Featured in Modern Healthcare 

For far too long, hospitals have been operating with an unsustainable model – healthcare expenses continue increasing, forcing operating profit margins down, while supplier profit margins continue to rise. Additionally, supply chain teams spend most of their time fighting fires – negotiating with suppliers, dealing with backorders, product procurement and identifying cost savings, all while maintaining a balance between payor mix and savings goals. All that ‘firefighting’ leaves little time or energy for projects that will affect lasting change. Adding in the stresses of COVID-19 shortens the already limited budget and time for targeted strategies. However, as operations and elective surgeries ramp up, there is an incredible opportunity for transformation in which hospitals can take back control over their purchases through data-informed decisions.

Consequences of the pandemic as your opportunity for change

COVID-19 has had a major impact on the healthcare supply chain – from supply shortages and price gouging, to decreased staff and increased workloads. Perhaps the biggest hit to the bottom line comes from the lack of elective procedures. Analytics show an average revenue loss of $1.4 billion per day since the initial outbreak in the United States. Hospitals that are already operating with slim budgets are now having to furlough employees, reduce hours and cut back on much-needed supplies while stocking up on PPE. However, with the industry’s current volatility, this also creates an opportunity to transform your organization’s supply chain for the better.

Before the pandemic, it was typical for supply chain teams to be apprehensive when negotiating with suppliers, as to maintain relationships for favorable contracts. Many supply chain teams are unaware of the variation in supply pricing because there is no true transparency across the market. Analytics and sourcing resources that compare pricing to peers based on spend, volume and market share reveal your position in the market and give you the tools to fight for a fair, data-driven price. With this indisputable data information, hospitals are equipped to demand better service and fair pricing.

Empowering the supply chain – Action, Opportunity, Negotiation

Empowering your supply chain starts by holding your suppliers accountable. Currently, the healthcare supply chain industry is running on an unlevel playing field – hospitals operate on razor thin margins, while suppliers are working with massive budgets. Healthcare organizations need action plans in place to tip the scale in their favor. An effective action plan is strategic, swift, multi-wave and emphasizes physician involvement, so that everyone is working toward a common goal.
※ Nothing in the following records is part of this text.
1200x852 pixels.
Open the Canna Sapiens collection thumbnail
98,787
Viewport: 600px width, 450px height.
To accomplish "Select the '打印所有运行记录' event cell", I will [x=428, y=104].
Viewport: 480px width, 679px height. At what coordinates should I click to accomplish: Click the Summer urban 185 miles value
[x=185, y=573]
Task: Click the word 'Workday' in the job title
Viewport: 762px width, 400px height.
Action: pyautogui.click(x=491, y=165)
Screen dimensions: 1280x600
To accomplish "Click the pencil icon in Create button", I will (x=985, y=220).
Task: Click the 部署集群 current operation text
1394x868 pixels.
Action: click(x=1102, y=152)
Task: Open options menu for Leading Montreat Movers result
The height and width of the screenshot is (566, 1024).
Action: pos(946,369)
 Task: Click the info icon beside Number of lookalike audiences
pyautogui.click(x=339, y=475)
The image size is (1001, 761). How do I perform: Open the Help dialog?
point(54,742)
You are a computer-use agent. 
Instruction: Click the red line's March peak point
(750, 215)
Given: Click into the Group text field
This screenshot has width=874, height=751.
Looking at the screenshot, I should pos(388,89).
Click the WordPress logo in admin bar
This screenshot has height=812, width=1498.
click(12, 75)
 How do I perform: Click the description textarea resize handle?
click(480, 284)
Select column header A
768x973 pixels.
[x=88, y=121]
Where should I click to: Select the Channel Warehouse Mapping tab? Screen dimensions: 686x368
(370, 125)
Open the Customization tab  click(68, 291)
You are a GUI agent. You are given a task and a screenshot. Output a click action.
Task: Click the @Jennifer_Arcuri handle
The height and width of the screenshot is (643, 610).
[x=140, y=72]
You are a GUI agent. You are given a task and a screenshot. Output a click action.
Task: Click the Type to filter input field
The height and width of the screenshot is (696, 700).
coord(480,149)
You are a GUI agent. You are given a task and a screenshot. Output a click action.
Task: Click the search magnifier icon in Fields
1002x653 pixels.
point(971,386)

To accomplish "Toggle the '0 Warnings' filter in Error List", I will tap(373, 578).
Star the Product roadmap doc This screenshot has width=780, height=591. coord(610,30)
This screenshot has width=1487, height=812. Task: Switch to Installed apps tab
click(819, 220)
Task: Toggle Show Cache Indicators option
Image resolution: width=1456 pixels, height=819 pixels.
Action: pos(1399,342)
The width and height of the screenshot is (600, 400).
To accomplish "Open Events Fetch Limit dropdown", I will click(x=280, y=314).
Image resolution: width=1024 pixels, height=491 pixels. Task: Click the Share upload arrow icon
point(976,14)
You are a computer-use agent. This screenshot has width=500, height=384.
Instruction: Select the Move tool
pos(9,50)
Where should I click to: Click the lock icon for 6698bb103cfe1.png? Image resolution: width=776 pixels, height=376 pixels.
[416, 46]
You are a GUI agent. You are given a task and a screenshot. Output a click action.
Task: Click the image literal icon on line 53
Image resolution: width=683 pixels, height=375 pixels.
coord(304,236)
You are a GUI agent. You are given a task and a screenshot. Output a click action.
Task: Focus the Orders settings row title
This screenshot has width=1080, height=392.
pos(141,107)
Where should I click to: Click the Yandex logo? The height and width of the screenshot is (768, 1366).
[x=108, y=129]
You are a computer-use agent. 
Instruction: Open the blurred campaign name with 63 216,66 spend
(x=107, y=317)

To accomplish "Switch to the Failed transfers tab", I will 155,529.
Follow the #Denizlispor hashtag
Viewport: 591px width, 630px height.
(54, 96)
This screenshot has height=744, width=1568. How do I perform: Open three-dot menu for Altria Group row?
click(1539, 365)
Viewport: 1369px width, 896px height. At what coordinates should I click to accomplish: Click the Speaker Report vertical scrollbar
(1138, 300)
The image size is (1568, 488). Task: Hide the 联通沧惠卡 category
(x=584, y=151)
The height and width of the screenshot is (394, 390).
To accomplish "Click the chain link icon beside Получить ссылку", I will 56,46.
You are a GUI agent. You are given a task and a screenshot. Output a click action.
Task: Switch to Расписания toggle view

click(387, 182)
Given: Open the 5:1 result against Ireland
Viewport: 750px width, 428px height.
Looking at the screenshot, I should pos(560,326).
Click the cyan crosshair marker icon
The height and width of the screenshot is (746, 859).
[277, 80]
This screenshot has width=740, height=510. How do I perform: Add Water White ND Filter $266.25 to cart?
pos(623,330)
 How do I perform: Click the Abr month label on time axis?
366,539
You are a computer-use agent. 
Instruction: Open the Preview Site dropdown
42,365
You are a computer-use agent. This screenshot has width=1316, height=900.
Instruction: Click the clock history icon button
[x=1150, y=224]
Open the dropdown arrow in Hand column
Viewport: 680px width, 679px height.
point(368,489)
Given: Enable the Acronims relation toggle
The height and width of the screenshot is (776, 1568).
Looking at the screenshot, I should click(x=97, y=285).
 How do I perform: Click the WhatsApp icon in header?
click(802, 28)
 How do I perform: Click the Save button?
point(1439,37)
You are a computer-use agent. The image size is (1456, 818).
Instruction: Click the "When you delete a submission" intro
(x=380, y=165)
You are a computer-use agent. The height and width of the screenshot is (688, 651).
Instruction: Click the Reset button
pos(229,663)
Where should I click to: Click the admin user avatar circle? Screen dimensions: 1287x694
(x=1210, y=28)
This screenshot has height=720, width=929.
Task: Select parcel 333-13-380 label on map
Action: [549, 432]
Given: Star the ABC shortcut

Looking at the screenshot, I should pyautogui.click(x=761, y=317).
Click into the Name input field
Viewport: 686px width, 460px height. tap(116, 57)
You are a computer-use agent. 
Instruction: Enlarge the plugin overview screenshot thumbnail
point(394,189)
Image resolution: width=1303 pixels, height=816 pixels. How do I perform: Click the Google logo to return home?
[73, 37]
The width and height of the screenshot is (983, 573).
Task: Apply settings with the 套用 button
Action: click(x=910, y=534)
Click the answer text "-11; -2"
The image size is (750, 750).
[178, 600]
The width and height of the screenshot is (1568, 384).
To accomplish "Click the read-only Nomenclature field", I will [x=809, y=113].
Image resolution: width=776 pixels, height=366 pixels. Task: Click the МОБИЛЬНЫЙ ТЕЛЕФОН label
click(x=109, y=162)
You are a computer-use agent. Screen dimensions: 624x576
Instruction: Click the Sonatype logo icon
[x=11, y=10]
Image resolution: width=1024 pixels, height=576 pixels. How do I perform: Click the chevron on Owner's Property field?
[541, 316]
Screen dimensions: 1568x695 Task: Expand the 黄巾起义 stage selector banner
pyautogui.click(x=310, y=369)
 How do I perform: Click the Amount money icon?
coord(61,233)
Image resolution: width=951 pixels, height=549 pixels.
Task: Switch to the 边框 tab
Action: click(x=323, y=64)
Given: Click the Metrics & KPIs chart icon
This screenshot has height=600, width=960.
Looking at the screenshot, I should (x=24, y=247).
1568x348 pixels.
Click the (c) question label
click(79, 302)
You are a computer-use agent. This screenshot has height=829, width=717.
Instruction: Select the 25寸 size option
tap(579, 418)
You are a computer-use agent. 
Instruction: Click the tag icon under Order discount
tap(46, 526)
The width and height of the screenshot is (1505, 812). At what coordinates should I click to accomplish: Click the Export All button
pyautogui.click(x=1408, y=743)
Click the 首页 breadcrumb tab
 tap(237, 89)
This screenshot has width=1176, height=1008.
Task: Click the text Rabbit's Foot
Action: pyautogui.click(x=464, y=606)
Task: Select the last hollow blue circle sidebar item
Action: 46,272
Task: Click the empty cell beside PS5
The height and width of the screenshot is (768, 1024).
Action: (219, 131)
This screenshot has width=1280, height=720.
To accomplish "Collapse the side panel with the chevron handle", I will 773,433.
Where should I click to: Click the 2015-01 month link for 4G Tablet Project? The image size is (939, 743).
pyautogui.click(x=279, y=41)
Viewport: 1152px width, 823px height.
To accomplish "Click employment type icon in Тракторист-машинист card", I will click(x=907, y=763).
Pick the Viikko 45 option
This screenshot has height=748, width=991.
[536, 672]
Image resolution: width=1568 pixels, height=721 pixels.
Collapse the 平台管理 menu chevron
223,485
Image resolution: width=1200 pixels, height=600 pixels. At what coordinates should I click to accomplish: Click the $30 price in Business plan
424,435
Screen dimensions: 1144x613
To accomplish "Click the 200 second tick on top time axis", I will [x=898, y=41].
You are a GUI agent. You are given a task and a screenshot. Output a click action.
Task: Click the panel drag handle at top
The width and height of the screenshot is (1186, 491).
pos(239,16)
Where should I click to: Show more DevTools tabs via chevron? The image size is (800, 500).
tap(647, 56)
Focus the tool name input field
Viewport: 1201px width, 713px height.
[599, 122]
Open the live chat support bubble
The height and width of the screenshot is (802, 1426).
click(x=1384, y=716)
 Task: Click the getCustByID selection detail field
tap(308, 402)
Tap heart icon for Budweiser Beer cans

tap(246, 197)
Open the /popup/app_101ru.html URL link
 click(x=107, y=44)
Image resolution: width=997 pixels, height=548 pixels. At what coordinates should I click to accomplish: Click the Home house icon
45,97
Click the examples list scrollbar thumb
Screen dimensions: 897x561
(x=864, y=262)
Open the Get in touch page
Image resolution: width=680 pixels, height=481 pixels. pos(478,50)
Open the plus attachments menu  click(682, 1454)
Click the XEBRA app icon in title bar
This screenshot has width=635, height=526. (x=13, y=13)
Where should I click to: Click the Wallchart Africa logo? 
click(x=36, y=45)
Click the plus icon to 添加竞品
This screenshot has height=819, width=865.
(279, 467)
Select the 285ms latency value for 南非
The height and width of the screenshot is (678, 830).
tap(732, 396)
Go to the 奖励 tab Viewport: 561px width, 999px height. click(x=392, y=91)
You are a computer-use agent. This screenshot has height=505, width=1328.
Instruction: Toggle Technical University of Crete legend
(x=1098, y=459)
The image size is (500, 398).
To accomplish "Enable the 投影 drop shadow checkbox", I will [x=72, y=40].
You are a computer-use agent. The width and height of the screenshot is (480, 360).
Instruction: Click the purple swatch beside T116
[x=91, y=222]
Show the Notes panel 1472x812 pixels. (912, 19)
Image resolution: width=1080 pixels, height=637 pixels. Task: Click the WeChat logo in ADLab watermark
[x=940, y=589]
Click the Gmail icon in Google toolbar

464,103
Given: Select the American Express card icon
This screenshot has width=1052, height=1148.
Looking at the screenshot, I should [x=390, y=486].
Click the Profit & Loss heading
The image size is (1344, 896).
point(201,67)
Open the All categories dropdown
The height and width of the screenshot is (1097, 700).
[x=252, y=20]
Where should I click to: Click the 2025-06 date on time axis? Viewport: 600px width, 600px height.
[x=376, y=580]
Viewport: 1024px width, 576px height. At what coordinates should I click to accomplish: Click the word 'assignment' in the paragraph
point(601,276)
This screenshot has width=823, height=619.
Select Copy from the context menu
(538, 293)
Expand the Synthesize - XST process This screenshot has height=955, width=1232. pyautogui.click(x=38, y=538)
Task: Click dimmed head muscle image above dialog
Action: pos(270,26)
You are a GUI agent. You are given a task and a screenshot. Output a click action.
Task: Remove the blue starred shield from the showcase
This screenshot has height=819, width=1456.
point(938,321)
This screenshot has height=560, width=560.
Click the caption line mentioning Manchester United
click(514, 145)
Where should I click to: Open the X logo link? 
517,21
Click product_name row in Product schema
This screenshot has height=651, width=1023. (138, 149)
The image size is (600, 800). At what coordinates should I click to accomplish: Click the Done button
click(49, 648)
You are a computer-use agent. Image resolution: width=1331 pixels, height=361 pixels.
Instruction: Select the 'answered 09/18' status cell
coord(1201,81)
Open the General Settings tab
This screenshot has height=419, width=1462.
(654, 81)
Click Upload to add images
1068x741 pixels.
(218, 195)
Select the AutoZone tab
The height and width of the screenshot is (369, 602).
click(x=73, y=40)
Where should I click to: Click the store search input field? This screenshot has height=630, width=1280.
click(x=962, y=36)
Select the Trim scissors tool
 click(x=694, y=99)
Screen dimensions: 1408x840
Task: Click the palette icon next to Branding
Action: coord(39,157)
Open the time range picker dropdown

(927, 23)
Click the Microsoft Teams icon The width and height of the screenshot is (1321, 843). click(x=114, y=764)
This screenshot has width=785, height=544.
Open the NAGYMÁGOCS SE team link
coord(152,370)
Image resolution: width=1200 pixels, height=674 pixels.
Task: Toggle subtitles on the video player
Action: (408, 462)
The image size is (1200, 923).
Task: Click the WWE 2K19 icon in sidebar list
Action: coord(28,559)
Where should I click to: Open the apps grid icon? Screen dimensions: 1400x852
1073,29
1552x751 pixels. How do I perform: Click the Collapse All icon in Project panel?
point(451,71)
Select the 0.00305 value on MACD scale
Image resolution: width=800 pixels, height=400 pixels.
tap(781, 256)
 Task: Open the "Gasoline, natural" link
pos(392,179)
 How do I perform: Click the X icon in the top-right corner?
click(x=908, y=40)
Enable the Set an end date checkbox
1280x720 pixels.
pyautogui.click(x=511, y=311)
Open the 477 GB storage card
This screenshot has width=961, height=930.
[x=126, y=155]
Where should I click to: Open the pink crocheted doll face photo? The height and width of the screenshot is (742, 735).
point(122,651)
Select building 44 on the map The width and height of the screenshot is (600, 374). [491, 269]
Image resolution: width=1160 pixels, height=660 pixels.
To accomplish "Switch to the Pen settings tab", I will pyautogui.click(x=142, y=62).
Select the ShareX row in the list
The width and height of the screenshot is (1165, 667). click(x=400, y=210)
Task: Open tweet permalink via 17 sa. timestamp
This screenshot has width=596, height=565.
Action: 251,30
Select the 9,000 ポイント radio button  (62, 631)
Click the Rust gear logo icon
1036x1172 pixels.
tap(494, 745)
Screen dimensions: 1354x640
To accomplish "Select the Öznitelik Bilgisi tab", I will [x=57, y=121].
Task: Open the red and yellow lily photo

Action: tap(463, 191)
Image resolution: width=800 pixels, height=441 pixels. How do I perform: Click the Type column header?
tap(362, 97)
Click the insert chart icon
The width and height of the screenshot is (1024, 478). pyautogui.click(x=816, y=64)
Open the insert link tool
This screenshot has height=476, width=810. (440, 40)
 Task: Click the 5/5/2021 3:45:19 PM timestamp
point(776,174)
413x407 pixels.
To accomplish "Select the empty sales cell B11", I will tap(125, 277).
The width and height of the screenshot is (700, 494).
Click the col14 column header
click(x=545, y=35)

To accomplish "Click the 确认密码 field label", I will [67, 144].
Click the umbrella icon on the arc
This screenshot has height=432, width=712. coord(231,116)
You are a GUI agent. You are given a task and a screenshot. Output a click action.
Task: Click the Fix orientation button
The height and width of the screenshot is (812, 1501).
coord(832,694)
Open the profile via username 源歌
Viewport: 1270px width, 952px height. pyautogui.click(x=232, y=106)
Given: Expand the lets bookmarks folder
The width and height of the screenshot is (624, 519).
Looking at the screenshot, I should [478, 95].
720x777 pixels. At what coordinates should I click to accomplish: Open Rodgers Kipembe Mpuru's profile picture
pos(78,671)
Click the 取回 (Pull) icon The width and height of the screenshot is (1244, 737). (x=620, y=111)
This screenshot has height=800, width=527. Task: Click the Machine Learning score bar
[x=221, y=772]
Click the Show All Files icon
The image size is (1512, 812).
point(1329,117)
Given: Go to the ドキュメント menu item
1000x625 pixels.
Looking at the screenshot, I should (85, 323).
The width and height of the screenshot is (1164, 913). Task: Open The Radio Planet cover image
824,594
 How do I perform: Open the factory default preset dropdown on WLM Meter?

As part of your plan of attack, you must consistently vet opportunities for cost savings, especially considering there’s over 300% variation in supply costs across the market. Your team needs access to analytics that provide insight into peer organizations’ purchasing data to understand how supply costs are trending and to stay on top of rising costs. Additionally, data solutions that organize peer pricing by market share and spend give you the upper hand with real, actionable data to leverage during negotiations. It’s also essential to develop a ‘supplier scorecard‘ to monitor objective behaviors for all your suppliers, including how responsive they are to your needs, their initiative in presenting and assisting with savings opportunities, any value adds and consistent satisfaction reviews. Having this information readily available prepares you for any challenges during negotiations and helps evaluate the value of your relationship with that supplier.

Once you’ve analyzed your data and identified savings opportunities, it’s time to ready your team for those negotiations. You need to present a unified front with your clinicians and physicians – provide them with the analytics needed to enforce your data-driven decisions and the results of your supplier scorecard so they know where you stand. Then, set up a meeting with your suppliers to request a pricing adjustment for the product(s) in which you’ve identified your contracted price is out of market. This is where it’s important to have your comparative data tools and sourcing resources – support your reasoning with unbiased analytics to show your suppliers exactly how much your pricing varies from your peers. Make them aware of your expectations and grading scale set in your supplier scorecard and how they measure up. After you’ve made your case, give them five days to respond. Have an escalation process in place in the event your suppliers still won’t budge. If needed, bring your data to your executive team to evaluate the situation and take the appropriate next steps. Your goal is to secure a fair price without switching products or increasing market share.